SDK Reference
Complete reference for the Cordum Go SDK — worker runtime, gateway client, bus helpers, and testing patterns.
For the CAP bus protocol and pointer semantics, see AGENT_PROTOCOL.md. For the REST API endpoint reference, see api-reference.md.
Installation
go get github.com/cordum/cordum/sdk@latest
The SDK has two main packages:
| Package | Import | Purpose |
|---|---|---|
sdk/client | github.com/cordum/cordum/sdk/client | HTTP client for the API gateway |
sdk/runtime | github.com/cordum/cordum/sdk/runtime | Worker runtime (NATS subscriptions, heartbeats, blob store) |
Generated protobuf types live in core/protocol/pb/v1/.
1. Gateway Client
Creating a Client
import "github.com/cordum/cordum/sdk/client"
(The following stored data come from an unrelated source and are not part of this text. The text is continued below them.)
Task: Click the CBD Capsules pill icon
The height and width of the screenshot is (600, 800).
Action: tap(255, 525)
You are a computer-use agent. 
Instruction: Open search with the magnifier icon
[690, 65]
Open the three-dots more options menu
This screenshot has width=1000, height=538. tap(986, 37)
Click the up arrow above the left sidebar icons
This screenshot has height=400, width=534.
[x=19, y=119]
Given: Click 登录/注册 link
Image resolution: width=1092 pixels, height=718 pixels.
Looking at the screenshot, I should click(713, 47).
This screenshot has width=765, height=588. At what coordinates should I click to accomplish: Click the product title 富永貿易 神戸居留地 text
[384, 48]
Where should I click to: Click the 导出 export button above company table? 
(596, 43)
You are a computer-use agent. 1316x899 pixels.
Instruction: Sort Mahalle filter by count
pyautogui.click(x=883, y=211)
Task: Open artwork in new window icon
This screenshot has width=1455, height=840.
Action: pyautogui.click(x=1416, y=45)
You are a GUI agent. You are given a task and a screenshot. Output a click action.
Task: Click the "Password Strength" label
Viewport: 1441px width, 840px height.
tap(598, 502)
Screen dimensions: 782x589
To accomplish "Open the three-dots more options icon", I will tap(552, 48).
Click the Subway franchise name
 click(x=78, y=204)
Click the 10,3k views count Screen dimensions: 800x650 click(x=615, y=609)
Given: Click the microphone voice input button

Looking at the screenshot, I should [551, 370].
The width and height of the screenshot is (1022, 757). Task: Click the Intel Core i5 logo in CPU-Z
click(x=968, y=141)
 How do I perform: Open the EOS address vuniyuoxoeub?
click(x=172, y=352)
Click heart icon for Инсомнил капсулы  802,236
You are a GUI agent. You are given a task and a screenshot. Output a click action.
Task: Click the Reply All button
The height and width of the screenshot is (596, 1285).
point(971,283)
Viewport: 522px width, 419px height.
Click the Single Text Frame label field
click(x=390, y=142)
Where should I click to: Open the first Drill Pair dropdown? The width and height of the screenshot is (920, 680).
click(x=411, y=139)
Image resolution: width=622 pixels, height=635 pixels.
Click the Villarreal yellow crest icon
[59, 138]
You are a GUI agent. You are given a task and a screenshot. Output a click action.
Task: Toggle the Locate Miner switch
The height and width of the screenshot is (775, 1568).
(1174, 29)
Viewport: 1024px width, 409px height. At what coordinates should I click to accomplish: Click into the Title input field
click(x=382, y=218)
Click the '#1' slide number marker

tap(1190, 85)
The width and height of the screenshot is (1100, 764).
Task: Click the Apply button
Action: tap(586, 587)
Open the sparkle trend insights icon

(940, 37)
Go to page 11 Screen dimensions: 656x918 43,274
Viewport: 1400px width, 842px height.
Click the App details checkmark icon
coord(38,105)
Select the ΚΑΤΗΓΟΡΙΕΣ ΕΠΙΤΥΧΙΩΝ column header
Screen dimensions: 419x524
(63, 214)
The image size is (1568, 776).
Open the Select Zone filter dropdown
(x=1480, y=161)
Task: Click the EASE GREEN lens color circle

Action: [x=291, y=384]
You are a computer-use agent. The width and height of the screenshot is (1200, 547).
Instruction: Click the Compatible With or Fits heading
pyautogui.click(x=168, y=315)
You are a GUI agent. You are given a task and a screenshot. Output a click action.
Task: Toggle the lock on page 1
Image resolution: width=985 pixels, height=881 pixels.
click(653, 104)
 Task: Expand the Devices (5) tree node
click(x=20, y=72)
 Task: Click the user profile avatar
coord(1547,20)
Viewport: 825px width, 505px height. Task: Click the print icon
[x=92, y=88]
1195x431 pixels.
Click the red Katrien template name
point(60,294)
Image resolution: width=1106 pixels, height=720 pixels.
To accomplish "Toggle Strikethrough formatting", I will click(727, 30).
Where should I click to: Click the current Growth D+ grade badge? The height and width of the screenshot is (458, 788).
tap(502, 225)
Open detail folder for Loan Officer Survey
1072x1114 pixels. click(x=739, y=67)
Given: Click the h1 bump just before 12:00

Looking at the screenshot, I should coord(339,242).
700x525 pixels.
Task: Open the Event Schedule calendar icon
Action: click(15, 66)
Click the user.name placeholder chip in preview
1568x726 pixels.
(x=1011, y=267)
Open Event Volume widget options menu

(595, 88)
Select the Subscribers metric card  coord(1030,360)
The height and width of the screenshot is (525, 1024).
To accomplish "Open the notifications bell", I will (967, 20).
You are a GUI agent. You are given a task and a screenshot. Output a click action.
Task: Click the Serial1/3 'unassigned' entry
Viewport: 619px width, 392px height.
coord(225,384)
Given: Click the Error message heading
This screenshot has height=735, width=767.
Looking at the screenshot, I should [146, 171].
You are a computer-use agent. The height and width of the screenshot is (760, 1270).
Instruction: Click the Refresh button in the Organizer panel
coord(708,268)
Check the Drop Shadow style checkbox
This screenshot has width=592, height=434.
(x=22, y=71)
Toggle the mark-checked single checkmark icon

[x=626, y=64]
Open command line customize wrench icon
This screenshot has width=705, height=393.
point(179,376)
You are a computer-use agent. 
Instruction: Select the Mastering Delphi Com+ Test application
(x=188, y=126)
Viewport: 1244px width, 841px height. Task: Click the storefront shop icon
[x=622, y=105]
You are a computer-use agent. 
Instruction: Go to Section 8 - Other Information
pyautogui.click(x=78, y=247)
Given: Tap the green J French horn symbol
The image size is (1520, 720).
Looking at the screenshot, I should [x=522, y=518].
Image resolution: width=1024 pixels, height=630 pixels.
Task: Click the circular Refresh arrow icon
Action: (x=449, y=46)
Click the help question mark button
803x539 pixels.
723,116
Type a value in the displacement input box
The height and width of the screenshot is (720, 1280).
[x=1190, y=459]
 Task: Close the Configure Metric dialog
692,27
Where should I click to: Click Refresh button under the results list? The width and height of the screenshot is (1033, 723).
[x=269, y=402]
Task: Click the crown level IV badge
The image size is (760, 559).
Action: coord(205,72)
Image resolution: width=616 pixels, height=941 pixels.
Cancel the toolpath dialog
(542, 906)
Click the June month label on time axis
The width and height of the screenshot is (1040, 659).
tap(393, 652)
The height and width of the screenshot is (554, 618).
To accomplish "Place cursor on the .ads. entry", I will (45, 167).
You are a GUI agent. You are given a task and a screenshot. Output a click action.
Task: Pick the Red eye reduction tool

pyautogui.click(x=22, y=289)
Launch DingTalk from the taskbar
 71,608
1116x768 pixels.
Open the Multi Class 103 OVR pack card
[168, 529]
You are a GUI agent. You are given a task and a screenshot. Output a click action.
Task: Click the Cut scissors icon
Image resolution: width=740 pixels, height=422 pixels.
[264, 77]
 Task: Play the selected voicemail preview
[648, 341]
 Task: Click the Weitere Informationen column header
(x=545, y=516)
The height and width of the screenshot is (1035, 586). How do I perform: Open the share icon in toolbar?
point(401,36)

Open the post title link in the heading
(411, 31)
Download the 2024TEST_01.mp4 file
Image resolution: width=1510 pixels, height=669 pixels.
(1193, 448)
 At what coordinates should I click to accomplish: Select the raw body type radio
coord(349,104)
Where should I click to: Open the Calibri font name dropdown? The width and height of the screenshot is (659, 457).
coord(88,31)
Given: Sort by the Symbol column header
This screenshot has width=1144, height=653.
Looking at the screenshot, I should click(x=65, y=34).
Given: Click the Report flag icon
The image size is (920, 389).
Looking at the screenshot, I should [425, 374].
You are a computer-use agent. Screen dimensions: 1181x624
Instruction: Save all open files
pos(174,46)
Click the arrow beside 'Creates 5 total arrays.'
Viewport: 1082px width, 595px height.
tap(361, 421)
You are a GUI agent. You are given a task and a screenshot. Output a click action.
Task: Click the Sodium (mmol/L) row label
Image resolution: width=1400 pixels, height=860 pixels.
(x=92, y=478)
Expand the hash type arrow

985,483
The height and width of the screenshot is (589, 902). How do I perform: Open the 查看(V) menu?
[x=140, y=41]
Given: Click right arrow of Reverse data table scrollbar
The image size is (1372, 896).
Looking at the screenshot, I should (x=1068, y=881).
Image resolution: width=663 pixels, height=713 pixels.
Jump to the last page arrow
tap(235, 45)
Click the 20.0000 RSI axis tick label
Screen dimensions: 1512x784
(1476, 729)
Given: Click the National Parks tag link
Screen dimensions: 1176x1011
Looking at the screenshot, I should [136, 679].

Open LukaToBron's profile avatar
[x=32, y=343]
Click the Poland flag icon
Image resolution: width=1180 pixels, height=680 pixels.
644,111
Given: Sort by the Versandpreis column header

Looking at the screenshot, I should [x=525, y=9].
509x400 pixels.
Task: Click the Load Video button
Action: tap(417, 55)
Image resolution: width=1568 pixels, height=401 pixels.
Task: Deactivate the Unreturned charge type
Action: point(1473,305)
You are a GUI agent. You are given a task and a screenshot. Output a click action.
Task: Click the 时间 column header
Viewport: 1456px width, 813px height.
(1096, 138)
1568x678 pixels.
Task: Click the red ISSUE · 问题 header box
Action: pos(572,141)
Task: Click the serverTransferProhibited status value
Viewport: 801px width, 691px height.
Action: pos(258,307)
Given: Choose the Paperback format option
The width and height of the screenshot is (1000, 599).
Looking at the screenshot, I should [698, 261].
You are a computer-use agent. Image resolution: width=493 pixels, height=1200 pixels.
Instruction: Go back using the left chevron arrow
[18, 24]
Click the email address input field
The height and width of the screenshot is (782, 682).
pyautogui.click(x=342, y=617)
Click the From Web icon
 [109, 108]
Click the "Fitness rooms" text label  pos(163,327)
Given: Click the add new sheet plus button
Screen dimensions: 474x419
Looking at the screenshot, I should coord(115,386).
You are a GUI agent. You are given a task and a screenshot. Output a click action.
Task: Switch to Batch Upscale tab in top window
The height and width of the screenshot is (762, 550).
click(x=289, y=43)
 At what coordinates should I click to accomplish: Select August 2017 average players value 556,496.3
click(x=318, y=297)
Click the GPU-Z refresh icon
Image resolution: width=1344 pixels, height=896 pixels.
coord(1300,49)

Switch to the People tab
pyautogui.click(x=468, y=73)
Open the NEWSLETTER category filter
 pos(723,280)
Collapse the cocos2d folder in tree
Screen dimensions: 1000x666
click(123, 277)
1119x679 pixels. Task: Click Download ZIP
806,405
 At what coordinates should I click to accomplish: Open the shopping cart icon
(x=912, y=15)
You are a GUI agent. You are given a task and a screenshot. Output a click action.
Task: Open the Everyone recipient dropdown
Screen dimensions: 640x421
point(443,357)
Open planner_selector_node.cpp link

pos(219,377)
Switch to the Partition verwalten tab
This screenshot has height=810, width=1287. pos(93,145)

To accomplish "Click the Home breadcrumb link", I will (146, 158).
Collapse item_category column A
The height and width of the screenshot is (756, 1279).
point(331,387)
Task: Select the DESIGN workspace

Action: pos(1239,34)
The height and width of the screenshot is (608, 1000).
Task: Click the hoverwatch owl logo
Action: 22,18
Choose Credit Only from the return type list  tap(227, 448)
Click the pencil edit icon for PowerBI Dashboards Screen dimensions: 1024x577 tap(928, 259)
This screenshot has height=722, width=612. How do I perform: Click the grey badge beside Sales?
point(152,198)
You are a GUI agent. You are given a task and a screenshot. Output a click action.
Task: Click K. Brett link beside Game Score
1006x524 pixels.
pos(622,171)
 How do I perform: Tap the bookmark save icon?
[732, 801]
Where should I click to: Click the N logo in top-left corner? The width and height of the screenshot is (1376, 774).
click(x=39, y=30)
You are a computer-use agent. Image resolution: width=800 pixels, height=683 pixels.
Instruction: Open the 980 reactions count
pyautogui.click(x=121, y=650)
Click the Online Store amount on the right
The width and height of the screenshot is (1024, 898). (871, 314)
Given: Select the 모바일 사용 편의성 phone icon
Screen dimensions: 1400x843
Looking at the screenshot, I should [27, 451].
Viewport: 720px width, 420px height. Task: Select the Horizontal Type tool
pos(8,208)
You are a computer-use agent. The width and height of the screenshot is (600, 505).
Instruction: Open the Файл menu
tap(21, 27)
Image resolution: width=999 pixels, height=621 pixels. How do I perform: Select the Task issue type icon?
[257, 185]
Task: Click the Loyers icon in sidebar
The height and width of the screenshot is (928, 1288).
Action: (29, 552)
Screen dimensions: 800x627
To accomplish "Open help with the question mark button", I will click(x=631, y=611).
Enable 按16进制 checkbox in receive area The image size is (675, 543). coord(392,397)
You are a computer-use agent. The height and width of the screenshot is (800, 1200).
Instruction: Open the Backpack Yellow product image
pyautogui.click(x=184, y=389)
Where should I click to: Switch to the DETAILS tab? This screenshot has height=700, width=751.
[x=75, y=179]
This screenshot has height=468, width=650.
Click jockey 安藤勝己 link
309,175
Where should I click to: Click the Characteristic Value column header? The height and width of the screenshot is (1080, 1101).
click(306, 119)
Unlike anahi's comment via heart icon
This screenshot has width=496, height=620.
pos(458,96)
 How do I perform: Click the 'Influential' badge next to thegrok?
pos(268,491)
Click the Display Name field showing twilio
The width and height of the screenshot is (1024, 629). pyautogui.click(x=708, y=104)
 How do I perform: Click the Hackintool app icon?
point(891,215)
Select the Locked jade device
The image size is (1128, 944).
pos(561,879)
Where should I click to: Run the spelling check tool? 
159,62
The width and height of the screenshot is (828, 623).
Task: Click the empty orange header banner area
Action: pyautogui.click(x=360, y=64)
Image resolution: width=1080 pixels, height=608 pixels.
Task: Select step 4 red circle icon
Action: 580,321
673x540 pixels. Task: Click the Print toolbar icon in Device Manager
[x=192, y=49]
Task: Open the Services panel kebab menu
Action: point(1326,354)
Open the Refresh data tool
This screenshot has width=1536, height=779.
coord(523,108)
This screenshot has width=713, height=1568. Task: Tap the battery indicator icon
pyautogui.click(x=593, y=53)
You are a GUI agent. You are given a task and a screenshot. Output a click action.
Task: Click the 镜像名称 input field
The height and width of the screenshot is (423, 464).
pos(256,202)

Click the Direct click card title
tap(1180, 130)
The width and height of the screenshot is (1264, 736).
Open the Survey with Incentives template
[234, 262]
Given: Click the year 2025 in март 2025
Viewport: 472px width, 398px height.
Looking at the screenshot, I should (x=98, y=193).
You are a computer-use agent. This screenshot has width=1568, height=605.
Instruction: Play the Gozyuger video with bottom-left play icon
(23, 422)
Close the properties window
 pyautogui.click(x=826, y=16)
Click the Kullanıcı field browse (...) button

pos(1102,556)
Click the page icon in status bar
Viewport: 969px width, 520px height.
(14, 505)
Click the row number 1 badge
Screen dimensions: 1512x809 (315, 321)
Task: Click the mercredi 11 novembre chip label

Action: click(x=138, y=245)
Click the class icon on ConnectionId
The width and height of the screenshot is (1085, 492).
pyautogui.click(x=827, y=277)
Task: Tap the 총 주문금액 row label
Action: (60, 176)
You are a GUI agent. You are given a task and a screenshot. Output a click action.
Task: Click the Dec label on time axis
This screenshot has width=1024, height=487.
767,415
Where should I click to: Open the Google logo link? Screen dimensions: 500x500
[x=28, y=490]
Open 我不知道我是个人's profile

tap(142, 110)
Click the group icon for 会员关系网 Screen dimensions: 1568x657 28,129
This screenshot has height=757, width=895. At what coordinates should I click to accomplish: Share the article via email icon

c := client.New("http://localhost:8081", os.Getenv("CORDUM_API_KEY"))
New() reads CORDUM_TENANT_ID from the environment (defaults to "default"). The client sets X-API-Key and X-Tenant-ID headers on every request.
You can override the tenant or HTTP client after creation:
c.TenantID = "my-org"
c.HTTPClient = &http.Client{Timeout: 30 * time.Second}
Job Operations
Submit a Job
resp, err := c.SubmitJob(ctx, &client.JobSubmitRequest{
Prompt: "Summarize this document",
Topic: "job.summarize.text",
Labels: map[string]string{"source": "api"},
RiskTags: []string{"read"},
Capability: "summarize",
PackID: "my-pack",
})
// resp.JobID, resp.TraceID
Required fields: Prompt (the job payload). Topic defaults to job.default if omitted.
Optional fields:
| Field | Type | Description |
|---|---|---|
Topic | string | NATS subject for routing (e.g. job.hello-pack.echo) |
Context | any | Additional context attached to the job |
OrgID | string | Organization scope |
PrincipalID | string | Acting principal |
IdempotencyKey | string | Prevents duplicate submission |
PackID | string | Pack that owns this job type |
Capability | string | Required worker capability |
RiskTags | []string | Risk tags for safety evaluation |
Requires | []string | Required capabilities list |
Labels | map[string]string | Arbitrary key-value labels |
Get Job Status
job, err := c.GetJob(ctx, "job-abc123")
// job["status"], job["result_ptr"], job["safety_decision"], etc.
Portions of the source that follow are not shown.